*What the task requires*
In the data below, find the line containing "Image resolution: width=1031"; reproduce that line and all subsequent lines exactly, and nothing else.

Records for the exercise START

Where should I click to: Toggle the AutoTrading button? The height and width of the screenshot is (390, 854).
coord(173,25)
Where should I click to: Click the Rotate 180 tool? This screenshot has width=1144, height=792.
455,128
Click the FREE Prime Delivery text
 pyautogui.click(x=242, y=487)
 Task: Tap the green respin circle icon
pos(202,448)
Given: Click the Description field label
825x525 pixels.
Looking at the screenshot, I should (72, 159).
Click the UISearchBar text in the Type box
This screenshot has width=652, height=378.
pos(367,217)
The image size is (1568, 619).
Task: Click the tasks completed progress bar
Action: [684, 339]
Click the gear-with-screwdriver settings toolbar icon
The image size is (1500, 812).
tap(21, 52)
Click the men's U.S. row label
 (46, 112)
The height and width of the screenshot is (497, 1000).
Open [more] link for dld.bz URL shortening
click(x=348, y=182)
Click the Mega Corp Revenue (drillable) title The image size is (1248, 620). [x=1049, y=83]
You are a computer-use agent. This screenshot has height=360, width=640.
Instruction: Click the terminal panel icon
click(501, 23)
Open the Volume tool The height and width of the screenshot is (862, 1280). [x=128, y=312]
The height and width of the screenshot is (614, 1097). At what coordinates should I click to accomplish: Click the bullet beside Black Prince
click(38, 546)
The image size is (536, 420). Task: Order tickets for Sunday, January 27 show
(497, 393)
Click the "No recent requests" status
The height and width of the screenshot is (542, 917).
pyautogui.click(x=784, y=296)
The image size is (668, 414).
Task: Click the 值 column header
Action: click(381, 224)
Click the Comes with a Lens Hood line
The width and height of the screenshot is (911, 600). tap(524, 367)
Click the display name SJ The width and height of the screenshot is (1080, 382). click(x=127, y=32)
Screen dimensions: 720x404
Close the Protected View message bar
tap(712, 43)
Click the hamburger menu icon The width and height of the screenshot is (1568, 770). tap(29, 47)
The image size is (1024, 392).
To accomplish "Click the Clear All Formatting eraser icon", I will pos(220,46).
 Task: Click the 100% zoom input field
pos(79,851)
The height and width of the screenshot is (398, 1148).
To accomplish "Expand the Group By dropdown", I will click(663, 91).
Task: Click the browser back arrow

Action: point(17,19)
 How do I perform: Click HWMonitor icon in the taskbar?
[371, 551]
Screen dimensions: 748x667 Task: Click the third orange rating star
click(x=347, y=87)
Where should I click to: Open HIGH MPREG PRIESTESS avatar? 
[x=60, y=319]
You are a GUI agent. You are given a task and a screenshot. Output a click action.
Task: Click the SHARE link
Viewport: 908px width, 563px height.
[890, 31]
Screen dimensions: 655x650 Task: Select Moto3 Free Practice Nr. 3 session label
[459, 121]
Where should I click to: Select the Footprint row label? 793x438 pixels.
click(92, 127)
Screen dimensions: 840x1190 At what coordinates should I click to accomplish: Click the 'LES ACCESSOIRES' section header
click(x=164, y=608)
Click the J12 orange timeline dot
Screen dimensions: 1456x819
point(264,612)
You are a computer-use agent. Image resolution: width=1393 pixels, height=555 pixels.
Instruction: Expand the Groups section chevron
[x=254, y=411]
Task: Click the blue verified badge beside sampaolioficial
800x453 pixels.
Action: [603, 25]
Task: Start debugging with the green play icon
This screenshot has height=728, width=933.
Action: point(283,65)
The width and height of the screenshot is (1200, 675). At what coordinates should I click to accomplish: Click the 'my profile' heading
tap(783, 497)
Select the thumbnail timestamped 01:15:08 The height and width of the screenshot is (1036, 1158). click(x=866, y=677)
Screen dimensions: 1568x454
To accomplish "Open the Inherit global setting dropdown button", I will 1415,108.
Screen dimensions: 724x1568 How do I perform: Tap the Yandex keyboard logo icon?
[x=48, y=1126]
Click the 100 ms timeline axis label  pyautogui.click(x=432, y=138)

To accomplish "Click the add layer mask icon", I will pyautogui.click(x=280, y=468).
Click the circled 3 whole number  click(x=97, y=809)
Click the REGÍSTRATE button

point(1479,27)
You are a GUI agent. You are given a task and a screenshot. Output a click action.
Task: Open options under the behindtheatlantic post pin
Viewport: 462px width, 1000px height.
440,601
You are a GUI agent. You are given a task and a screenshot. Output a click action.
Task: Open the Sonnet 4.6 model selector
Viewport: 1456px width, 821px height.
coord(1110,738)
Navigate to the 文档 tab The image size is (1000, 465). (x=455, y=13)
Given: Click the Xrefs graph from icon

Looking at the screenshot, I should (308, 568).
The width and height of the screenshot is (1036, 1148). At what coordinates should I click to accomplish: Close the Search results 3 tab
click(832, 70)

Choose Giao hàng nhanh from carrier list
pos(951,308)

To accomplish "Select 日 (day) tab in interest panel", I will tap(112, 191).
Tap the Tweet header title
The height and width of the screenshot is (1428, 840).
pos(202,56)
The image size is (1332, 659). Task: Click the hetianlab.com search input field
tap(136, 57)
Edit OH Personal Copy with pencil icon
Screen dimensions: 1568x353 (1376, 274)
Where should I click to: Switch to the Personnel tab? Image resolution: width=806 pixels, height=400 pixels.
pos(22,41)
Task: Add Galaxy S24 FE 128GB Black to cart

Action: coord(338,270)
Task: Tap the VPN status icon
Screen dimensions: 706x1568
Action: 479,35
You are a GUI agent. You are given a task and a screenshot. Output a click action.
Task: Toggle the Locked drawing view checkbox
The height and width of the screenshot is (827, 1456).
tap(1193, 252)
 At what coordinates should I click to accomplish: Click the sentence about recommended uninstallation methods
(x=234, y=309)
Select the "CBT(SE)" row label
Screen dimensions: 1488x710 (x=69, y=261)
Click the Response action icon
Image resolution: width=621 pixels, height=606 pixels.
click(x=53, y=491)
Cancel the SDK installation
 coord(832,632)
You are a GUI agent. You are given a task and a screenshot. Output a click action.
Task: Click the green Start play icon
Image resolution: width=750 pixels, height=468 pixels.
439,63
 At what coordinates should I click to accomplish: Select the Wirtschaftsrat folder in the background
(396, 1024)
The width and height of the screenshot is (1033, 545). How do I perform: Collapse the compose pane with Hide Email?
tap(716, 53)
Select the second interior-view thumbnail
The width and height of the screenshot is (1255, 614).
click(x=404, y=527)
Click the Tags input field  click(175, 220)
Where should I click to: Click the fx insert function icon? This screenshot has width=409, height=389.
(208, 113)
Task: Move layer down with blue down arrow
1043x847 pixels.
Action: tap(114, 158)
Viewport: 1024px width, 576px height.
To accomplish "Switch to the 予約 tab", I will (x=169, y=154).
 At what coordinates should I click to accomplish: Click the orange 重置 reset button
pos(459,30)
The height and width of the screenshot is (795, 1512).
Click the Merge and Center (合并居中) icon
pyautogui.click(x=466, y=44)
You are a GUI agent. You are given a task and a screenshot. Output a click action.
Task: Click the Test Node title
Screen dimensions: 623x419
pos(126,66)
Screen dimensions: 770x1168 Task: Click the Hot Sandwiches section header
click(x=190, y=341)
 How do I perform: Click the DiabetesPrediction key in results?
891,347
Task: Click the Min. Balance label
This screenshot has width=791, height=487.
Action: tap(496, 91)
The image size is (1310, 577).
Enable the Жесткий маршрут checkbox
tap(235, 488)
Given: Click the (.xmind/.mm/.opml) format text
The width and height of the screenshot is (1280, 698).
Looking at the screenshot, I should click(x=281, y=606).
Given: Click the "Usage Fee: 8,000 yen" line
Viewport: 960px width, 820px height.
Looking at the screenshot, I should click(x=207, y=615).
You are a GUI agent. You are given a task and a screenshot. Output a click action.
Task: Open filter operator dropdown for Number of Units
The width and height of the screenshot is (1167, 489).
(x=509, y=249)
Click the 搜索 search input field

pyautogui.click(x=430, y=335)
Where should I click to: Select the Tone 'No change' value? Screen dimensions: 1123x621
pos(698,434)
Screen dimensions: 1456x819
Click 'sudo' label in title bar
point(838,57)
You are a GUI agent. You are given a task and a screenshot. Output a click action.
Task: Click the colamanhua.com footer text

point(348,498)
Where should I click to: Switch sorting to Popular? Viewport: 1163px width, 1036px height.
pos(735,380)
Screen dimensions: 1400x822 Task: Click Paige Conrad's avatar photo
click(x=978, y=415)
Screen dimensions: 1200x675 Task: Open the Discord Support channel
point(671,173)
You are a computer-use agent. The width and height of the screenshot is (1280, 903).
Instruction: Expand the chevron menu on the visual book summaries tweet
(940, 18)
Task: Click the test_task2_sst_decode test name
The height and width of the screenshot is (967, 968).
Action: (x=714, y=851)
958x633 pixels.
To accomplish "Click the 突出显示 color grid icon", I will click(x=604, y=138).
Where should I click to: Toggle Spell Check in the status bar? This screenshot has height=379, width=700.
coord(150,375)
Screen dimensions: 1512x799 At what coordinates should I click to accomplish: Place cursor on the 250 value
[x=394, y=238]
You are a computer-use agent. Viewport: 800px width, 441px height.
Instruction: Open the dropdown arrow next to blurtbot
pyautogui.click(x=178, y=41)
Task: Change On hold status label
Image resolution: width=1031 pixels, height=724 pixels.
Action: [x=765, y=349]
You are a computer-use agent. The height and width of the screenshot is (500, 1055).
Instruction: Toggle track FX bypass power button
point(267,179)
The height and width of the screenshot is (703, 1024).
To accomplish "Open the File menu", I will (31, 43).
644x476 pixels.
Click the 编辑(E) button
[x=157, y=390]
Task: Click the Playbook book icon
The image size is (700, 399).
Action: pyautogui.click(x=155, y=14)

Records for the exercise END

*Result of the task*
Image resolution: width=1031 pixels, height=724 pixels.
Action: [x=765, y=349]
You are a computer-use agent. The height and width of the screenshot is (500, 1055).
Instruction: Toggle track FX bypass power button
point(267,179)
The height and width of the screenshot is (703, 1024).
To accomplish "Open the File menu", I will (31, 43).
644x476 pixels.
Click the 编辑(E) button
[x=157, y=390]
Task: Click the Playbook book icon
The image size is (700, 399).
Action: pyautogui.click(x=155, y=14)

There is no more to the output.